**RECORDS SHOWN:**
>>>>
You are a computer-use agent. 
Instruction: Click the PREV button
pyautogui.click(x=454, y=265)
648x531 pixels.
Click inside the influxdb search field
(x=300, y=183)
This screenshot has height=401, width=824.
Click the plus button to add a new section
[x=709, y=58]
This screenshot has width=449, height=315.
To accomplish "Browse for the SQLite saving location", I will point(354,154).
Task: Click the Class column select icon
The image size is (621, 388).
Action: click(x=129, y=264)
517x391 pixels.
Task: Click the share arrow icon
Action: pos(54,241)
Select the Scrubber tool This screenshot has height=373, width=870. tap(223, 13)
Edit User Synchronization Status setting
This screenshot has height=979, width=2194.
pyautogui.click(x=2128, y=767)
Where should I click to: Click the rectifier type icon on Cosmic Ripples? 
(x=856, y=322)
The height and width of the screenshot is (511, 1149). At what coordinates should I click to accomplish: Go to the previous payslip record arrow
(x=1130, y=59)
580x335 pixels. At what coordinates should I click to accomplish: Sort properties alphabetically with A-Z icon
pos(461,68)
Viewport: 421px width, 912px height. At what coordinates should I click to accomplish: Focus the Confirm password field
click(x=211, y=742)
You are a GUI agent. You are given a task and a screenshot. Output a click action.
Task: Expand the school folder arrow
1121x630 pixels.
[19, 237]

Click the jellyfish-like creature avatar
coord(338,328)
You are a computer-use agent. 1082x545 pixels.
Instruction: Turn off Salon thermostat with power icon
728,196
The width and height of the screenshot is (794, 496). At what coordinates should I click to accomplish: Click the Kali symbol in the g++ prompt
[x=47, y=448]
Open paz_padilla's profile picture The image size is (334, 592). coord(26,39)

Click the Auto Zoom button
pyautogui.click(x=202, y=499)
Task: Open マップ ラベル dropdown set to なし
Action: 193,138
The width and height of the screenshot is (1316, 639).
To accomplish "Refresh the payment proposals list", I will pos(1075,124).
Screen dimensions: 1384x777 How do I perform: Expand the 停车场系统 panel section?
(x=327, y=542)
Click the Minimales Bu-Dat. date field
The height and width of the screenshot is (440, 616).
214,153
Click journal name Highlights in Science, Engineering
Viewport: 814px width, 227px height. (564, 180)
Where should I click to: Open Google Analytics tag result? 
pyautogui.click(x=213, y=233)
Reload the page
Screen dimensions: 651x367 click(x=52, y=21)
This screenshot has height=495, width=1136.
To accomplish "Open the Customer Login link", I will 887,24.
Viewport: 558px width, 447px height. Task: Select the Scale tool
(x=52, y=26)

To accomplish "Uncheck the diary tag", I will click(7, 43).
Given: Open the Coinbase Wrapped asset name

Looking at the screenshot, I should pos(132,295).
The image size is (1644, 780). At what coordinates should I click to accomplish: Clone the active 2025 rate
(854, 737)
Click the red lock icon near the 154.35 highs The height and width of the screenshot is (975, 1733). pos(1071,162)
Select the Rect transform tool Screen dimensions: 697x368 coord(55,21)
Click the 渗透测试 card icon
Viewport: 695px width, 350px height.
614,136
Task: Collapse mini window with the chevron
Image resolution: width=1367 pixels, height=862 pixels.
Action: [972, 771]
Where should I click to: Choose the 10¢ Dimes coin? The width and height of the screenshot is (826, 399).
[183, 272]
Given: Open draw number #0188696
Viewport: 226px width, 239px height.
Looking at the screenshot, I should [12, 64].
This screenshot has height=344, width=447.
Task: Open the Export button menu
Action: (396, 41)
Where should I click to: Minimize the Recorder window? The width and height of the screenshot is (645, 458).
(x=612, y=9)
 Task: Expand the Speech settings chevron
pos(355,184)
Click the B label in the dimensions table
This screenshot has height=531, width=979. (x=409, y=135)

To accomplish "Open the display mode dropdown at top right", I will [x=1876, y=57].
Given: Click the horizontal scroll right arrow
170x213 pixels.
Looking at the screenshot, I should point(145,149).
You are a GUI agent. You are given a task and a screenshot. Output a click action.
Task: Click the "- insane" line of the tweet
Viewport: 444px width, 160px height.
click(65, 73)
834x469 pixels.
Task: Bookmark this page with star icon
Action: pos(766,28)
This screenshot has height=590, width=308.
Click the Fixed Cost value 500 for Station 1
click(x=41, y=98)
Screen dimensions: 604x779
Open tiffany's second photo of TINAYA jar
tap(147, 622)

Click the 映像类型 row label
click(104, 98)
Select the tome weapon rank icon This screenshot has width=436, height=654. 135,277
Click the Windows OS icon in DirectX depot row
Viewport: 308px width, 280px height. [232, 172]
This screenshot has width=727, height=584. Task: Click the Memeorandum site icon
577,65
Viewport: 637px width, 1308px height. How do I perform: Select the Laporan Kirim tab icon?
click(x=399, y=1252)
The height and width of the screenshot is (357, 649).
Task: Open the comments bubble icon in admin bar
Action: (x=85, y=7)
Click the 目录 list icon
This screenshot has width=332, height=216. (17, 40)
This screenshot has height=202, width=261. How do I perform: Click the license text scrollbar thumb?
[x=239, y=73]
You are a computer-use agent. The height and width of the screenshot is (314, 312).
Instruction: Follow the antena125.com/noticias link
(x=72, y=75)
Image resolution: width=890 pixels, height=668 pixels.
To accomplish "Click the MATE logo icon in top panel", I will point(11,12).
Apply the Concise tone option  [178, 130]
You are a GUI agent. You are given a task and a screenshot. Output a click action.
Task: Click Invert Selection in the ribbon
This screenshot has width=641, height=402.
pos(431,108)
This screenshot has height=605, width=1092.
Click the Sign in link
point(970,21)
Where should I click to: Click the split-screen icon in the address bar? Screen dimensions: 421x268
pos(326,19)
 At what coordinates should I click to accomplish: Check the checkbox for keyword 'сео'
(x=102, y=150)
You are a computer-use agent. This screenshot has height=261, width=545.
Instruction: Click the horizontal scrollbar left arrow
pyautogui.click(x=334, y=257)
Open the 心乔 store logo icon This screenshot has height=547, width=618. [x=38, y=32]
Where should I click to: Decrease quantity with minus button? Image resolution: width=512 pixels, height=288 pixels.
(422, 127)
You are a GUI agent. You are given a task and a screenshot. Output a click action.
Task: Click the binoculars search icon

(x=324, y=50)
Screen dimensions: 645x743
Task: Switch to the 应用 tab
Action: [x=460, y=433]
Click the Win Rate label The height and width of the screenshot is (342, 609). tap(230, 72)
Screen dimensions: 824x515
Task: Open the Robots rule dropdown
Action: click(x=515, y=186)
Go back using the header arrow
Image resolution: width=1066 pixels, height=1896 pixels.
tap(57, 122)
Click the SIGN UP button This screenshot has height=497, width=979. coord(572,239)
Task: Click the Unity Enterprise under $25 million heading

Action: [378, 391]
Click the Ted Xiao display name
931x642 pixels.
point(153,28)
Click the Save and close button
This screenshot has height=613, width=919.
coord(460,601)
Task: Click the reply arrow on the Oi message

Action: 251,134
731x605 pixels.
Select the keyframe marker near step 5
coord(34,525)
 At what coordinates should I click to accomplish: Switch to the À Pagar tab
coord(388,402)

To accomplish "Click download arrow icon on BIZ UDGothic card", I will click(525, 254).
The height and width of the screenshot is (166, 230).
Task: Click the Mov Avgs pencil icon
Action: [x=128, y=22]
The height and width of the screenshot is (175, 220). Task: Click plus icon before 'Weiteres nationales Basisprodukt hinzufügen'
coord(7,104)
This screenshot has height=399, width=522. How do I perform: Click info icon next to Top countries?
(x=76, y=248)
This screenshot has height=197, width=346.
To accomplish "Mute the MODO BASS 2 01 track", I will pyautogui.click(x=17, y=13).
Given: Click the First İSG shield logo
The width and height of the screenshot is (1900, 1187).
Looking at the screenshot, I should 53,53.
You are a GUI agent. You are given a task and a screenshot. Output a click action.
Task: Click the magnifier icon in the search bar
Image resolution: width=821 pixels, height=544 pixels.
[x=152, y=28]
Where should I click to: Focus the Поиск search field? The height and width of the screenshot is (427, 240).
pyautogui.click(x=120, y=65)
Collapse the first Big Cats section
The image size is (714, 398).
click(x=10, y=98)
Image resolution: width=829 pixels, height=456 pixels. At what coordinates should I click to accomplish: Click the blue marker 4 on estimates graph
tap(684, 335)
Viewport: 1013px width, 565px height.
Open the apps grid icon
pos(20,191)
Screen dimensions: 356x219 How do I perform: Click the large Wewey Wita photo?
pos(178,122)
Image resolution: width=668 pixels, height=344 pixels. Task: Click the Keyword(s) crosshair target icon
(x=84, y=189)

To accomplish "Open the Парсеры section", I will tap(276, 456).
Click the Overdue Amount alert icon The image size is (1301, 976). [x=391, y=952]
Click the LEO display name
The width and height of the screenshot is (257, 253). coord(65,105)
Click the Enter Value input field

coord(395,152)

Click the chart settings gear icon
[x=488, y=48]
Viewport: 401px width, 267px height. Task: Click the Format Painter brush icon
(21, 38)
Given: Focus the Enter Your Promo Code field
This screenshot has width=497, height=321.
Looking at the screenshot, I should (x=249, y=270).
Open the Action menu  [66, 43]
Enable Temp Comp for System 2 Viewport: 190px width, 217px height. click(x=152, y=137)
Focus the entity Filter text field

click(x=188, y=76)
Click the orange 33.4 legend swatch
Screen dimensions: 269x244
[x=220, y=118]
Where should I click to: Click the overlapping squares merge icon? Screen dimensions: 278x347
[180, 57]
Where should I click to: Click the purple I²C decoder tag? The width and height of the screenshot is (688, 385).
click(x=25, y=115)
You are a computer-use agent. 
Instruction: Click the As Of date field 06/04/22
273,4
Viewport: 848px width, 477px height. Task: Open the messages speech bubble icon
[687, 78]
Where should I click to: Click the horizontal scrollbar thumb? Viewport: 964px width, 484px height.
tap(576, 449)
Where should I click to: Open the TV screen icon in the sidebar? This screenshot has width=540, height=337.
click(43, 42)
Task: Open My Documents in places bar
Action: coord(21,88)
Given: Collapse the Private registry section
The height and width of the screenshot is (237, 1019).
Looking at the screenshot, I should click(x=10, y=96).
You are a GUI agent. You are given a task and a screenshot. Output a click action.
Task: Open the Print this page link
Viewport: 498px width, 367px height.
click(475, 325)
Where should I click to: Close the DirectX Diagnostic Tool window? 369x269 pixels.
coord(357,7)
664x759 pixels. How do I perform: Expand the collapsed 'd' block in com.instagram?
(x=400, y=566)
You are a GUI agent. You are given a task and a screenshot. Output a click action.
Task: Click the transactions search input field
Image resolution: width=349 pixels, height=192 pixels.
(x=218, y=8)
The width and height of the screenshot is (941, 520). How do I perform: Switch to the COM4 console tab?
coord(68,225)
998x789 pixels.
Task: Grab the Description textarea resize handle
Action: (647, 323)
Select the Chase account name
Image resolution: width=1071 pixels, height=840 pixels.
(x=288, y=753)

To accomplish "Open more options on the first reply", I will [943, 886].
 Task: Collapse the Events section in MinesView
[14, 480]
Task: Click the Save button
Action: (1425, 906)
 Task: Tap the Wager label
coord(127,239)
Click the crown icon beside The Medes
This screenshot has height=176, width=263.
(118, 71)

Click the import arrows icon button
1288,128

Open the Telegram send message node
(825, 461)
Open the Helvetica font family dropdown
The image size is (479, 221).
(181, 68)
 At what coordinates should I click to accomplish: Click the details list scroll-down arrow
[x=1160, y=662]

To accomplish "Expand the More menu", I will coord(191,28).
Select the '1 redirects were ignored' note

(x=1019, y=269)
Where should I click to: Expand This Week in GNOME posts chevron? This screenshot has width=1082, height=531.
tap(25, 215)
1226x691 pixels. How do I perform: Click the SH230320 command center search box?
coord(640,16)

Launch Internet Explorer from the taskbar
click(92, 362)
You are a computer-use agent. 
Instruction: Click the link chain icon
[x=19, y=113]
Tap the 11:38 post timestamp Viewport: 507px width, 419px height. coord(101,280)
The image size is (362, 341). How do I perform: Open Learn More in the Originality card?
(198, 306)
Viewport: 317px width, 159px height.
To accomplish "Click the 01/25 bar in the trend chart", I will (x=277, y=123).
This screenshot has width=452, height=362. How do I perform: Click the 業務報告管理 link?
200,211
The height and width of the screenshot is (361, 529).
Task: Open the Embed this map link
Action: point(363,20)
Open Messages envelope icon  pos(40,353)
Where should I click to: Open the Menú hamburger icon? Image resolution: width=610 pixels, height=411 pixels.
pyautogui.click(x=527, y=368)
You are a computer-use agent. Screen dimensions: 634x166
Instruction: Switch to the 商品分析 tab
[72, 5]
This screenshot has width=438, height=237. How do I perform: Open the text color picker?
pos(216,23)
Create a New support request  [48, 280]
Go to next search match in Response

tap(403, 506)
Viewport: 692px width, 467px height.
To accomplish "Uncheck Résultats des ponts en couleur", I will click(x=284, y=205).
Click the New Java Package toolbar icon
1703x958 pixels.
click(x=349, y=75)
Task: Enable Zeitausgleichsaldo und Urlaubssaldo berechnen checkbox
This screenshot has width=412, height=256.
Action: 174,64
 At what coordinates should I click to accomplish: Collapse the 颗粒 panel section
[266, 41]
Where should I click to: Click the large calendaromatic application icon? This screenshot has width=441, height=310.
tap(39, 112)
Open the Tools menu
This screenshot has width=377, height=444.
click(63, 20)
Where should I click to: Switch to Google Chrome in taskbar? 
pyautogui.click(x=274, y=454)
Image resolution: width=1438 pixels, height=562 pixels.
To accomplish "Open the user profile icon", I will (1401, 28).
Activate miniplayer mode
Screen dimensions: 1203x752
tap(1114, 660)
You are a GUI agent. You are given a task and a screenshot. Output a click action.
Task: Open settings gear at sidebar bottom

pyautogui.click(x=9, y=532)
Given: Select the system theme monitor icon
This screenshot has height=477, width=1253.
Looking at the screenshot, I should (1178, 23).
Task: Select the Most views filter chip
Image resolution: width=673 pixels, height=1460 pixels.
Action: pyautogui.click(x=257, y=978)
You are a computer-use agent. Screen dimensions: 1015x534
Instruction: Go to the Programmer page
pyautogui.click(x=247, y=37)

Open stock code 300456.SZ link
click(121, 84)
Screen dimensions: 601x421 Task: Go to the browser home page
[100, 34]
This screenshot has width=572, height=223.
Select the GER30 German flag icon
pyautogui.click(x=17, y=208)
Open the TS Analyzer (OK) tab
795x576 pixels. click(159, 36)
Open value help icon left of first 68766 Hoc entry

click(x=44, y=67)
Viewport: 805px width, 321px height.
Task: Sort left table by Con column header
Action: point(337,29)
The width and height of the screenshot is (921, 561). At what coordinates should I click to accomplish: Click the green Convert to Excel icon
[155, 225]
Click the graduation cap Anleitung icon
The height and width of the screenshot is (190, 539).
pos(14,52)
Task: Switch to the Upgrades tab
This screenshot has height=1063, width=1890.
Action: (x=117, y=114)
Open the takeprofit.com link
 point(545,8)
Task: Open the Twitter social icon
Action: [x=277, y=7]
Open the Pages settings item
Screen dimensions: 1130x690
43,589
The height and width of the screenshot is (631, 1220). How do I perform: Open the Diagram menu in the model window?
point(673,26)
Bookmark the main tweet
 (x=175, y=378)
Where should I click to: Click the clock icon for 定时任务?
<<<<
Can you render the entries above, starting with the line with "The height and width of the screenshot is (511, 1149)." and going on through the line with "pos(461,68)", as a two-column CSV headed request and answer? Give one row per entry, with each value in its own quoted field and any line breaks replaced by spaces.

**OUTPUT OF THE EXERCISE:**
request,answer
"The height and width of the screenshot is (511, 1149). At what coordinates should I click to accomplish: Go to the previous payslip record arrow","(x=1130, y=59)"
"580x335 pixels. At what coordinates should I click to accomplish: Sort properties alphabetically with A-Z icon","pos(461,68)"